Question

If $$(-3,4)$$ is on the graph of $$y=f(x)$$, find the corresponding point on the graph of the given transformation.
$$y=f(x)+3$$

Answer

**step1** Understanding the given point

We are given a point $$(-3,4)$$ which is on the graph of $$y=f(x)$$.
This means that when the x-value is -3, the corresponding y-value for the function $$f(x)$$ is 4. We can write this as $$f(-3)=4$$.

**step2** Understanding the transformation

We need to find the corresponding point on the graph of $$y=f(x)+3$$.
This equation tells us that for any given x-value, the new y-value on this transformed graph is obtained by taking the original y-value (which is $$f(x)$$) and adding 3 to it. In simple terms, the entire graph is shifted upwards by 3 units.

**step3** Finding the new y-value for the given x-value

To find the corresponding point, we use the same x-value from our original point, which is -3.
For this x-value, the new y-value will be calculated using the new equation: $$y = f(-3) + 3$$.
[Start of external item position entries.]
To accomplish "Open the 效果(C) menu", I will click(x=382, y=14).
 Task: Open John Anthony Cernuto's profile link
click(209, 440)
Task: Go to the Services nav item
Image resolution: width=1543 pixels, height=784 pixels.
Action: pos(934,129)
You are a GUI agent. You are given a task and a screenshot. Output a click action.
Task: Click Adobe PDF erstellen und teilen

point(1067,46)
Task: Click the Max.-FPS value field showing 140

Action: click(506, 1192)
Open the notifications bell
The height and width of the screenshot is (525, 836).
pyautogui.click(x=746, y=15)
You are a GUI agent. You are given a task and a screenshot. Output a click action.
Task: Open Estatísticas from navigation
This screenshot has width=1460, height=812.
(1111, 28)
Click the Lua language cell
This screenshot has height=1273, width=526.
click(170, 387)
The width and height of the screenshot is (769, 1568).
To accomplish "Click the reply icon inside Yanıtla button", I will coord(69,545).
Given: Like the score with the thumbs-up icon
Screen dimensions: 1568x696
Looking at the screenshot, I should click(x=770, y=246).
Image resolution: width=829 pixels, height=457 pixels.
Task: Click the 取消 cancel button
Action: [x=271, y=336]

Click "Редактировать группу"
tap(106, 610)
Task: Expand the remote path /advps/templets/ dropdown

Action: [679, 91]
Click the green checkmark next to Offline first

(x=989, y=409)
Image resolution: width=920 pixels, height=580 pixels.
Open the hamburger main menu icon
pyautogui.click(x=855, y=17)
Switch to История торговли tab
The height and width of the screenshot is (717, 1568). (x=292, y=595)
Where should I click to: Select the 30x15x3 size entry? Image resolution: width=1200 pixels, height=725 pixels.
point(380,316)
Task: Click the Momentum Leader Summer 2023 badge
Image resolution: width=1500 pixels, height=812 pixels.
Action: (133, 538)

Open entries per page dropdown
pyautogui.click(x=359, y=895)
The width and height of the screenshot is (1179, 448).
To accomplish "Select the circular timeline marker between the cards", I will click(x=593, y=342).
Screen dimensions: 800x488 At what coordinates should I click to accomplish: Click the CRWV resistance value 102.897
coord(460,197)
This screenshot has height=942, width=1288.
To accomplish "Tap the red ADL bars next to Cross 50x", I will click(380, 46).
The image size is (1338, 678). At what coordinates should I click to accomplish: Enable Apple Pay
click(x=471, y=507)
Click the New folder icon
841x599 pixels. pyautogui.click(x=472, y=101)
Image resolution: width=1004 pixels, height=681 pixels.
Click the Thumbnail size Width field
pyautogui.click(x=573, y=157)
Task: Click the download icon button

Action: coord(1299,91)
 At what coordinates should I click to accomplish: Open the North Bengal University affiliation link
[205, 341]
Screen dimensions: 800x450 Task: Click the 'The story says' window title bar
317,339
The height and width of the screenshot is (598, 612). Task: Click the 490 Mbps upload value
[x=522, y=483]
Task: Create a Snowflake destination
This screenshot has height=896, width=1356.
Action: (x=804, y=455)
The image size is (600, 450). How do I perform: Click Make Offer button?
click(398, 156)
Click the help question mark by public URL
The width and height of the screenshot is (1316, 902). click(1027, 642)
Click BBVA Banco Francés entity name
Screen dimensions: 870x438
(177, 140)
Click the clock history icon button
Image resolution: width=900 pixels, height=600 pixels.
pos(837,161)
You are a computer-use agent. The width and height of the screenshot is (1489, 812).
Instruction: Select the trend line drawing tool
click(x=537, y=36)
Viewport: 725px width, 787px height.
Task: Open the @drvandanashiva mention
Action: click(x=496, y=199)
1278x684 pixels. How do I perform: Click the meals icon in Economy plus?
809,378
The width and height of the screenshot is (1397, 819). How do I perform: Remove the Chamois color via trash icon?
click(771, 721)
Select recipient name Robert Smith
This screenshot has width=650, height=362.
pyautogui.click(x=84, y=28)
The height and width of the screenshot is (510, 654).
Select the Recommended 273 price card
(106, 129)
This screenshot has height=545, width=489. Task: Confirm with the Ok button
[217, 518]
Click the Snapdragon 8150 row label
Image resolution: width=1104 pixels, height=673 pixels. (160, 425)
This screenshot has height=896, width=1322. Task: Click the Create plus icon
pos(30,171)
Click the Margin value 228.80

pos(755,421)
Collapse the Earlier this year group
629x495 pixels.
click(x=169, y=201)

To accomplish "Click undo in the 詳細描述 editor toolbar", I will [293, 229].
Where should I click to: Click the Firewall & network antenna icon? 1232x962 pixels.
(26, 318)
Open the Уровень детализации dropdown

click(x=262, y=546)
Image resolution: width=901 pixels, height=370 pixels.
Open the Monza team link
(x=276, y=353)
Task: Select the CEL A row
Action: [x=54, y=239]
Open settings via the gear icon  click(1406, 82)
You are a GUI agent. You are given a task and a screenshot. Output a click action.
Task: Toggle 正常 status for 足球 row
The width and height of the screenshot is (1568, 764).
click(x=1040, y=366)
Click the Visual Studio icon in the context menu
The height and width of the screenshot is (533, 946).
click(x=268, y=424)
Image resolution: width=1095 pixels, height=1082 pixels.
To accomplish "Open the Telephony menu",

**step4** Calculating the new y-coordinate

From Step 1, we know that $$f(-3)$$ is 4.
Now, we substitute 4 into our expression from Step 3:
New y-value = $$4 + 3$$.
Calculating the sum, $$4 + 3 = 7$$.

**step5** Stating the corresponding point

The x-coordinate of the corresponding point remains -3, and we have calculated the new y-coordinate to be 7.
Therefore, the corresponding point on the graph of $$y=f(x)+3$$ is $$(-3, 7)$$.